None of these steps require a lawyer, and all of them become harder or impossible to replicate as time passes. The statute of limitations gives you a deadline to file, but the practical window for building a winning case is much shorter.

What Happens If You Miss the Deadline

If you file a personal injury lawsuit after the statute of limitations has expired, the defendant will raise the expired deadline as a defense. The court will almost certainly dismiss your case. Once dismissed on statute of limitations grounds, your right to sue over that fall is gone permanently. It doesn’t matter how badly you were hurt, how clearly the property owner was negligent, or how sympathetic your situation is. The deadline is a procedural barrier the court cannot overlook.
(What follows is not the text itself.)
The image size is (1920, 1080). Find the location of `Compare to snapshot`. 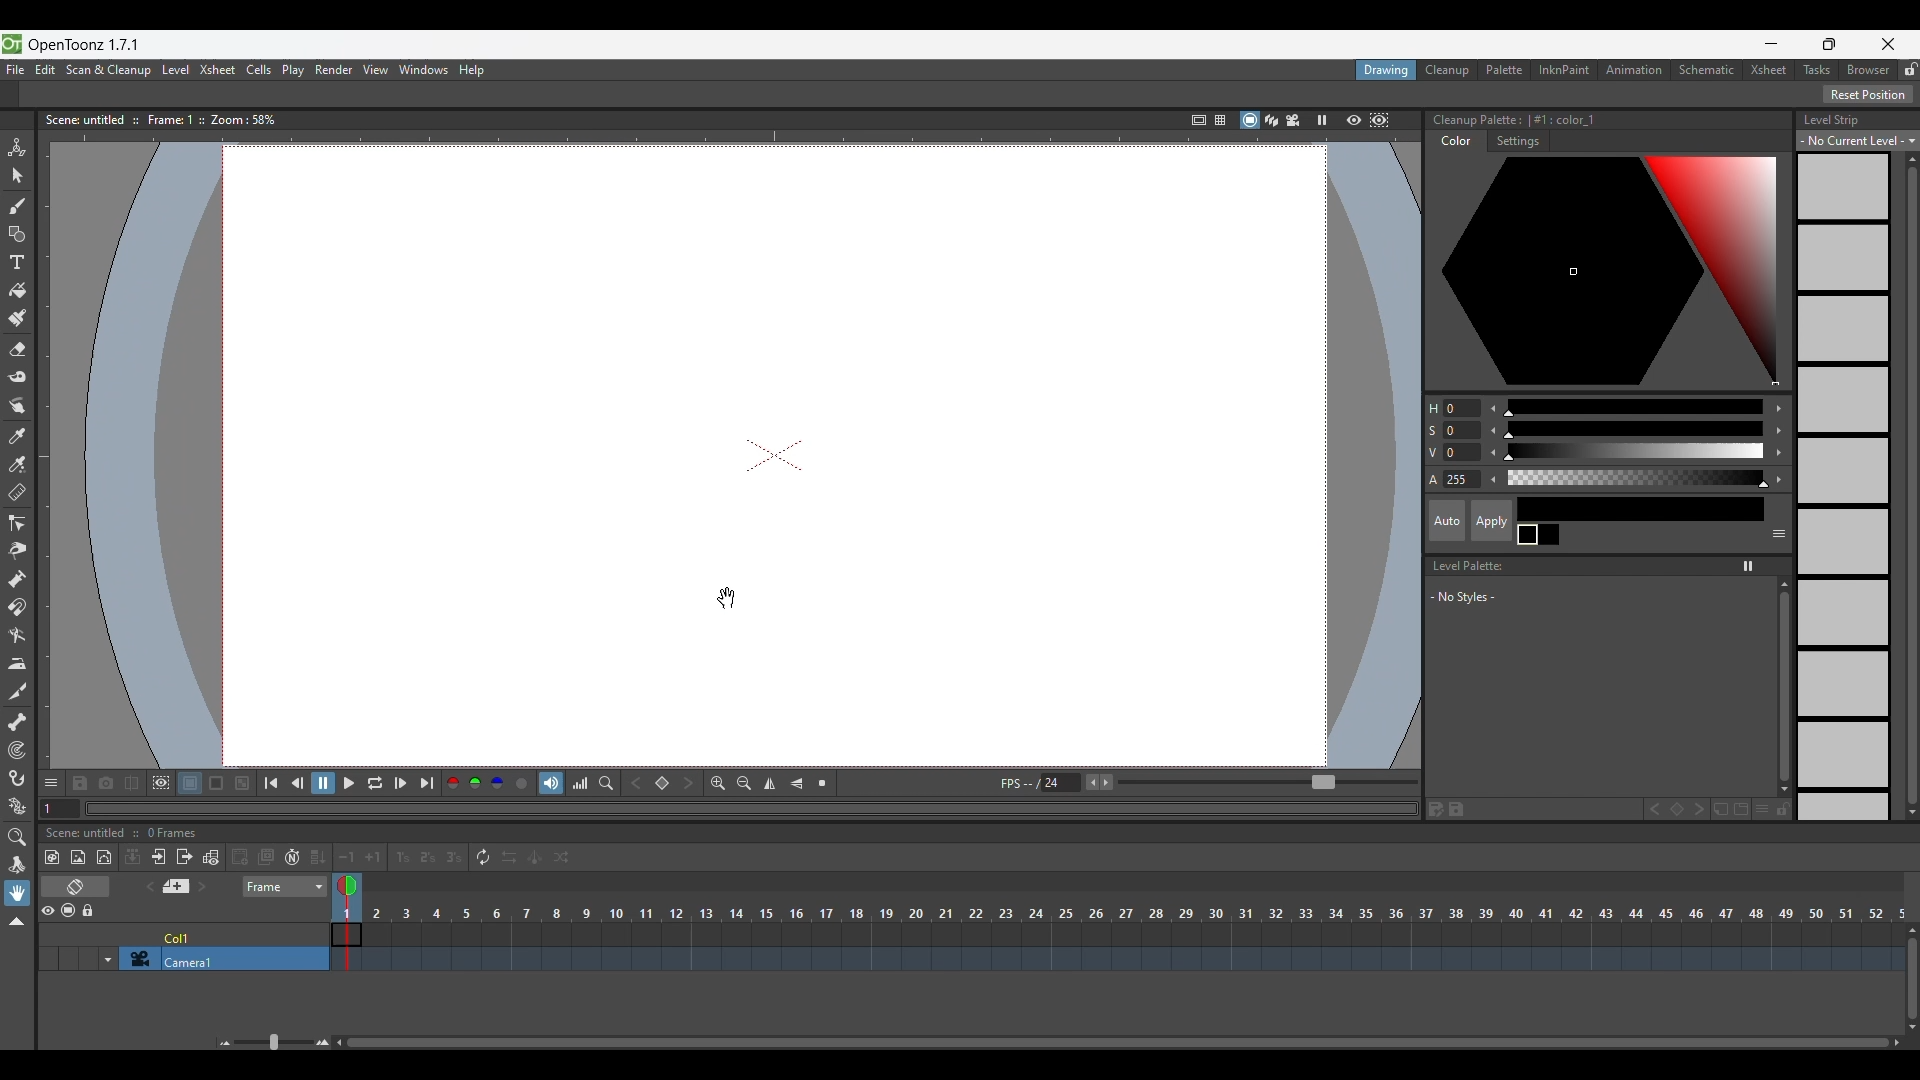

Compare to snapshot is located at coordinates (131, 783).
Courts recognize an extremely narrow escape valve called equitable tolling, which can excuse a missed deadline in rare circumstances. To qualify, you generally need to show two things: that you were diligently pursuing your rights the entire time, and that some extraordinary circumstance beyond your control prevented you from filing on time. Being misled by the defendant about your right to sue, or filing a timely lawsuit in the wrong court, can sometimes qualify. Not knowing the law, being busy, or choosing to wait and see how your injuries develop will not. Equitable tolling is a last resort, not a safety net, and courts grant it sparingly.

The practical lesson is simple: even if you’re not sure whether your injuries justify a lawsuit, consult a personal injury attorney well before any possible deadline. Most offer free initial consultations, and the cost of that conversation is trivial compared to the cost of discovering too late that your time ran out.